Animals with normally functioning kidneys will need high-quality, easily digestible protein. While a dog's diet should contain moderate fat content, as they transition from early senior to geriatric, you should be adding high-quality fats to the mix to improve protein efficiency and increase calorie content.
Plus, picky eaters may be more inclined to eat high-caloric meals. Dense substances like fiber can be used to alleviate constipation issues for aging dogs and help them feel fuller while they consume fewer calories. That said, geriatric dogs will often need lower amounts of fiber, more easily digestible food, and higher density in calories.
Look for premium dog food and ask your vet how much exercise is appropriate for your dog's specific needs.
If your old dog is losing weight and muscle mass, your vet may run blood tests and a urinalysis to check whether your dog has diabetes. Other symptoms of diabetes include excessive thirst and urination, increased appetite, cloudy eyes, and chronic or recurring urinary infections. If your vet confirms a diabetes diagnosis, treatment will include a specialized diet and insulin shots.
Importance of Routine Pet Care
Understanding your dog's current health status and new or ongoing medical conditions, as well as any changes to their behavior or physicality, will help inform your vet about potential causes for their weight loss or muscle mass decline.
It's beneficial to regularly visit your veterinarian for routine exams so that they can establish benchmarks for your pet's typical health and behavior.
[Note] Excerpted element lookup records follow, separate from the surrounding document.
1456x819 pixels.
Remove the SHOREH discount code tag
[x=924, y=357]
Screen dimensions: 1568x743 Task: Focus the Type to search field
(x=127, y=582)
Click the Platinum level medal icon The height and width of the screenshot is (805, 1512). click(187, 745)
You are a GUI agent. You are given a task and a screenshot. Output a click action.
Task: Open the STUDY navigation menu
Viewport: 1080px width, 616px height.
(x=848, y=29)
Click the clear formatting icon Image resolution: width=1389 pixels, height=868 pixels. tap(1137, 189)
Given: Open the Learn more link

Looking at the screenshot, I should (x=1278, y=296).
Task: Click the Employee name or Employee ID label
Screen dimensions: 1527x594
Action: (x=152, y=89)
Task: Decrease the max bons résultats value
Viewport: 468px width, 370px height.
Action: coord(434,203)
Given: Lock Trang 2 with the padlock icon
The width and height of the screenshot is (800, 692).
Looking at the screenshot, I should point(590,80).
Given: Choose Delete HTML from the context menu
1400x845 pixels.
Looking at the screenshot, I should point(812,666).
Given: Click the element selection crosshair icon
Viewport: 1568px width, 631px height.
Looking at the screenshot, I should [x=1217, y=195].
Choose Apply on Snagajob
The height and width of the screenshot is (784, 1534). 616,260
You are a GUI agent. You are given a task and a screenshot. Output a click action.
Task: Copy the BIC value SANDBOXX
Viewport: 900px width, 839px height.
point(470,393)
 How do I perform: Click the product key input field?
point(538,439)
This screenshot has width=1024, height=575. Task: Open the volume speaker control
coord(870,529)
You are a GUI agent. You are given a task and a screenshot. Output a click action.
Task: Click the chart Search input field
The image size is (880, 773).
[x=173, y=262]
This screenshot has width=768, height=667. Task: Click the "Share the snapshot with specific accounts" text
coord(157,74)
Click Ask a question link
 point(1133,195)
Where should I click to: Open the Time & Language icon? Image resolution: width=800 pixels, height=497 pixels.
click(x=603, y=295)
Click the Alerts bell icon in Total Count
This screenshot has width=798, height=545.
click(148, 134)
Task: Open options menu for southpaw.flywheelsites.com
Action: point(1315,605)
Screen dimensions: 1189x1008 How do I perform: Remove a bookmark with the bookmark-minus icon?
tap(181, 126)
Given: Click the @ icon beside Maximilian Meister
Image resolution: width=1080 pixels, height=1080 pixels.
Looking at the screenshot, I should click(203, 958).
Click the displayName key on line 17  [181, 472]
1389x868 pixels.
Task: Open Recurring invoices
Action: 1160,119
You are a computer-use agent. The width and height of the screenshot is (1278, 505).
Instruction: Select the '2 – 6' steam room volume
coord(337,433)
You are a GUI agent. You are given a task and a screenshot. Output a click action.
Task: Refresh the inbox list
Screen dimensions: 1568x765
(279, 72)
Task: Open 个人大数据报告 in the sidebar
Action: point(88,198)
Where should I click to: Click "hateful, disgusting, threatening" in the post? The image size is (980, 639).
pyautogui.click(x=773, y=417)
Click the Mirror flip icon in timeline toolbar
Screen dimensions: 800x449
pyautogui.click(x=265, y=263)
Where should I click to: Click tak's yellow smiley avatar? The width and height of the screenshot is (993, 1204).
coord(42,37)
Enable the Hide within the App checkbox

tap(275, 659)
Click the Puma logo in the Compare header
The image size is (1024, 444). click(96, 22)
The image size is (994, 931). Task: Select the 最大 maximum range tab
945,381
This can be helpful when they aren't feeling well or if the status of their health changes as they age.
Your vet can advise you about how often they recommend coming in for a checkup and may recommend increasing the frequency of visits as your dog ages.
Note: The advice provided in this post is intended for informational purposes and does not constitute medical advice regarding pets. For an accurate diagnosis of your pet's condition, please make an appointment with your vet.